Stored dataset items
--- START ---
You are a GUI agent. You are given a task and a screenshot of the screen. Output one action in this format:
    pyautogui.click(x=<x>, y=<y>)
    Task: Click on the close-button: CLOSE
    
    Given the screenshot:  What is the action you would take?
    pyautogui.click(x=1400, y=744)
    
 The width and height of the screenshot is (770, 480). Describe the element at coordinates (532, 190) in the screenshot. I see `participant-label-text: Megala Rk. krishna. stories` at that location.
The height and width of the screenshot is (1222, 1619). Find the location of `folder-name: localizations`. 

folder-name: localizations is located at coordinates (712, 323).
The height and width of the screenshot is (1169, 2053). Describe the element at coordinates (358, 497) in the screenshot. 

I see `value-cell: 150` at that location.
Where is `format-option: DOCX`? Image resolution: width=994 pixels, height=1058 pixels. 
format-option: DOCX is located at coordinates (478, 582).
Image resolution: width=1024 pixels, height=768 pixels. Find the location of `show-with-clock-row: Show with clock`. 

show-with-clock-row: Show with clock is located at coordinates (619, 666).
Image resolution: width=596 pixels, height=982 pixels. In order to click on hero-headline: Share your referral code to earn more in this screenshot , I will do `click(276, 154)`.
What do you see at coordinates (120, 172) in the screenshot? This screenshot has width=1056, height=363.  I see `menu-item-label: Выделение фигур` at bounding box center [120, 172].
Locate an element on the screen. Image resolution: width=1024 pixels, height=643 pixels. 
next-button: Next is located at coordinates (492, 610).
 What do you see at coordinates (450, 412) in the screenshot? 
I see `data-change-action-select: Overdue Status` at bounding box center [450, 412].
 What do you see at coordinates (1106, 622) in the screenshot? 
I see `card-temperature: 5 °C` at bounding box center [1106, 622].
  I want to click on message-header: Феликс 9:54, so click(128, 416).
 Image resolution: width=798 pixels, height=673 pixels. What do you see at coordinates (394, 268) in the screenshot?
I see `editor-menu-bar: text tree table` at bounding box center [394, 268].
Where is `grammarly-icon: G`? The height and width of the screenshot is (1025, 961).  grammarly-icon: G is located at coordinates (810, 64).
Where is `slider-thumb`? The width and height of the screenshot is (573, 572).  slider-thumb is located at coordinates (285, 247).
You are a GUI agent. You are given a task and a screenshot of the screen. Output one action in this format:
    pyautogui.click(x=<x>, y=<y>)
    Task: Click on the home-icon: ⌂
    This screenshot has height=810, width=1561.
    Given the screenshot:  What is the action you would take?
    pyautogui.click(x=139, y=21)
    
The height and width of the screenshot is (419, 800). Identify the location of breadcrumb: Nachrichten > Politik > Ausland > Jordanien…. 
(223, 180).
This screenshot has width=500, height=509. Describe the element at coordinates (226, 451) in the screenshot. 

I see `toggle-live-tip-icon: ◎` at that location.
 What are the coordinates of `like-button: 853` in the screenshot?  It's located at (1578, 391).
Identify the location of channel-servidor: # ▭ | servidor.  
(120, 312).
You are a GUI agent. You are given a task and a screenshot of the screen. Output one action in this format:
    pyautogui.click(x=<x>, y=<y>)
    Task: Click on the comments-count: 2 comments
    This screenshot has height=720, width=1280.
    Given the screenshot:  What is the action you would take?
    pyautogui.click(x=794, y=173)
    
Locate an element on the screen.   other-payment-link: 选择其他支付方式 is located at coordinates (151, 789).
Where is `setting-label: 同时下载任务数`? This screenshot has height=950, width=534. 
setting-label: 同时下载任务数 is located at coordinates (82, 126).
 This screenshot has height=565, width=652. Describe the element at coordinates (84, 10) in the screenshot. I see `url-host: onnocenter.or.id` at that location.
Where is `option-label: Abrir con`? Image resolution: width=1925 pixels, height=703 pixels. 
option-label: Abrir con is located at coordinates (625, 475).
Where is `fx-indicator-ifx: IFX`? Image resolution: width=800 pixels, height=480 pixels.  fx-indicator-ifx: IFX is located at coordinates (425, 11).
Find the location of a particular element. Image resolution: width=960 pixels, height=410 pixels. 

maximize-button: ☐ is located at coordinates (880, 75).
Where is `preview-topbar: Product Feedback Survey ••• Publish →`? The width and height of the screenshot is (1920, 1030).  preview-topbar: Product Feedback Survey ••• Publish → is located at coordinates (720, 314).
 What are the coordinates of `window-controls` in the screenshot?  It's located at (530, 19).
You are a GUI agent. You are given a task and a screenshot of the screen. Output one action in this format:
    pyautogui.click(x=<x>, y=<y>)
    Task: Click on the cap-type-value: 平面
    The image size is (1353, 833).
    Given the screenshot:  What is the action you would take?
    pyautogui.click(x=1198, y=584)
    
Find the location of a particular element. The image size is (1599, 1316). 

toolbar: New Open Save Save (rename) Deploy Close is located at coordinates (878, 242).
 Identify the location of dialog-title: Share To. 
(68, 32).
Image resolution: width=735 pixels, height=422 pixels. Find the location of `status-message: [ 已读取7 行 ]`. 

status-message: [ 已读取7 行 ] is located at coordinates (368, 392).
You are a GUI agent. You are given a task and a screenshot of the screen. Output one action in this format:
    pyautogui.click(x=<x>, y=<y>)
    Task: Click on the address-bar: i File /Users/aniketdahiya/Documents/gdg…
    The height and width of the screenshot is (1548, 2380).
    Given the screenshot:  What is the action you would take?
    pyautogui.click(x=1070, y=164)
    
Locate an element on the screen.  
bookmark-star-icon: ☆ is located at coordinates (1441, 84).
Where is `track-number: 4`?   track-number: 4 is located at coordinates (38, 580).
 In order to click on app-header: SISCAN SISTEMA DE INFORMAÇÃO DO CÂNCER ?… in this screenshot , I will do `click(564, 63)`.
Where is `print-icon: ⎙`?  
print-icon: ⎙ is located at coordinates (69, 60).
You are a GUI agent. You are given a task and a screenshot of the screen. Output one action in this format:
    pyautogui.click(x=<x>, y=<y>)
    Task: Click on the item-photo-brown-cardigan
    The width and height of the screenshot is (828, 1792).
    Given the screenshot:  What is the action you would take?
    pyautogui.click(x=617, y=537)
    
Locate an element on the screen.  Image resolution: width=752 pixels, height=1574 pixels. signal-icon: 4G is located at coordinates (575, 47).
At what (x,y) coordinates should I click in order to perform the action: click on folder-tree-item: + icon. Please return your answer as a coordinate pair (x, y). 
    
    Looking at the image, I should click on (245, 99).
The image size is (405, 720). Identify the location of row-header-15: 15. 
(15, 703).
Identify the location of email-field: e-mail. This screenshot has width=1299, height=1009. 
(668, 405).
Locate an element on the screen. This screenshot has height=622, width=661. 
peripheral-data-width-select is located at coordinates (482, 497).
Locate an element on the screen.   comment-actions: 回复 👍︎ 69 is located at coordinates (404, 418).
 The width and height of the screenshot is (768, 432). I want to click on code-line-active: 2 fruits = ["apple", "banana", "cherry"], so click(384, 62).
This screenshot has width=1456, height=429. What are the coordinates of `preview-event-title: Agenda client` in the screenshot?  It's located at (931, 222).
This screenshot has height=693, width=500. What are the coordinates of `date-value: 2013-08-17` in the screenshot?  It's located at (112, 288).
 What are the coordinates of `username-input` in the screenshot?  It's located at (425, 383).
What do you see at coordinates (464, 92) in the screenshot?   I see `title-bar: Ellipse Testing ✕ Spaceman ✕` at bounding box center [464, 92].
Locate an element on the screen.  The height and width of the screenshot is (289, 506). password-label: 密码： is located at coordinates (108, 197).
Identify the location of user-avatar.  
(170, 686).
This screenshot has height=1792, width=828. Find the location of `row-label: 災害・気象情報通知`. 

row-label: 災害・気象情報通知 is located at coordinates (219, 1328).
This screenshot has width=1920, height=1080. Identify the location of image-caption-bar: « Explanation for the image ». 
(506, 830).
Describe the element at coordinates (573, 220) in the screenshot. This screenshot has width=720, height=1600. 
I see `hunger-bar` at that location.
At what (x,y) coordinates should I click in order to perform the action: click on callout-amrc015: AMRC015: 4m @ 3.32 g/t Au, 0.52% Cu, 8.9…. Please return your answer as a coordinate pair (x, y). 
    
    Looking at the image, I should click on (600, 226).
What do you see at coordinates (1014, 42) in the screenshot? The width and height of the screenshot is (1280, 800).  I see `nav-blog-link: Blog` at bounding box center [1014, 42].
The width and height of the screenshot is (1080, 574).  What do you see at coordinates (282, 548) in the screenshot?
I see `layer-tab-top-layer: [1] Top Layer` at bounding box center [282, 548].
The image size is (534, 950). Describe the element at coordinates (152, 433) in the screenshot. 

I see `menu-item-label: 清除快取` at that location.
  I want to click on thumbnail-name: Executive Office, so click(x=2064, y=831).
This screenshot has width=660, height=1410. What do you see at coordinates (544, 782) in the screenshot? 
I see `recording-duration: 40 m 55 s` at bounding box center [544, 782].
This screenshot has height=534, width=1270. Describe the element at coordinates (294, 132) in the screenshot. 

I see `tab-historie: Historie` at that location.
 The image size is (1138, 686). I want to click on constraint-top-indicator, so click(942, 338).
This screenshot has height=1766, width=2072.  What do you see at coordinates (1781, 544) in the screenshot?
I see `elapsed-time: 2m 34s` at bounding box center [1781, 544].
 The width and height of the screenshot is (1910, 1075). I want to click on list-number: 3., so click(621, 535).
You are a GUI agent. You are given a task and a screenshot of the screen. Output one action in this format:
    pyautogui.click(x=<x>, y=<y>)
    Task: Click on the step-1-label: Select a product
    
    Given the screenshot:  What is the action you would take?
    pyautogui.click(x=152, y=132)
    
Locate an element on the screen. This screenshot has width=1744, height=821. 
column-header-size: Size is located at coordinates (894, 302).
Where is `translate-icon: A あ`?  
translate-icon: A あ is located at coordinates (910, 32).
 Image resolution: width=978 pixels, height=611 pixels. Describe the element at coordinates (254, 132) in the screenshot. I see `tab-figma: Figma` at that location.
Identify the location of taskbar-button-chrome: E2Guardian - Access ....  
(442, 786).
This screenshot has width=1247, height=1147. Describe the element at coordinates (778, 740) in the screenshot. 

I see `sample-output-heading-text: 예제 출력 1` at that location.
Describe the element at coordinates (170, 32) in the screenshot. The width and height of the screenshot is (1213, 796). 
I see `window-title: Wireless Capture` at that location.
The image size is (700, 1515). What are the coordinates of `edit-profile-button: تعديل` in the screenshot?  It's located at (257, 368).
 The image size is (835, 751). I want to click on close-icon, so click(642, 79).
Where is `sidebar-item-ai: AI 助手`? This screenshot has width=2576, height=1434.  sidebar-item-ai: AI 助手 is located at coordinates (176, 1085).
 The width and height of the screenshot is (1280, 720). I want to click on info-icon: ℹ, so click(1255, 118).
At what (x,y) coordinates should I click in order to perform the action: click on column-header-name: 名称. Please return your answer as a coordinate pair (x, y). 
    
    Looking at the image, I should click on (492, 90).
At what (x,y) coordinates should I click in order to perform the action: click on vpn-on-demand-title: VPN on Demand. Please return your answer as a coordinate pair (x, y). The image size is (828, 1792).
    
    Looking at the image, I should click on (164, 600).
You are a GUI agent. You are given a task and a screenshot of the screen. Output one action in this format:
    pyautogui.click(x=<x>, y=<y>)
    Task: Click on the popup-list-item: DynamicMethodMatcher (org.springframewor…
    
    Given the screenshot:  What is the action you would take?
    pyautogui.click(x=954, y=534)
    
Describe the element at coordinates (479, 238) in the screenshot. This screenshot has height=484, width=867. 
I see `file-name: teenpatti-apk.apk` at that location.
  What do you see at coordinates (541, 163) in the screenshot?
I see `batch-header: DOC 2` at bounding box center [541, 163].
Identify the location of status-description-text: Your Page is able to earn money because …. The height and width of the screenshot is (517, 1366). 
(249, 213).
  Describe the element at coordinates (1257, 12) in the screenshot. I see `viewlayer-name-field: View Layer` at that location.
--- END ---
● **TASK STATEMENT**:
Rewrite the records from the line holding "Describe the element at coordinates (479, 238)" through the end of the records, inclusive, renaming "Identify the location of" to "Find the position of" and keeping everything else the same.

● **THE COMPLETED TASK**:
Describe the element at coordinates (479, 238) in the screenshot. This screenshot has height=484, width=867. 
I see `file-name: teenpatti-apk.apk` at that location.
  What do you see at coordinates (541, 163) in the screenshot?
I see `batch-header: DOC 2` at bounding box center [541, 163].
Find the position of status-description-text: Your Page is able to earn money because …. The height and width of the screenshot is (517, 1366). 
(249, 213).
  Describe the element at coordinates (1257, 12) in the screenshot. I see `viewlayer-name-field: View Layer` at that location.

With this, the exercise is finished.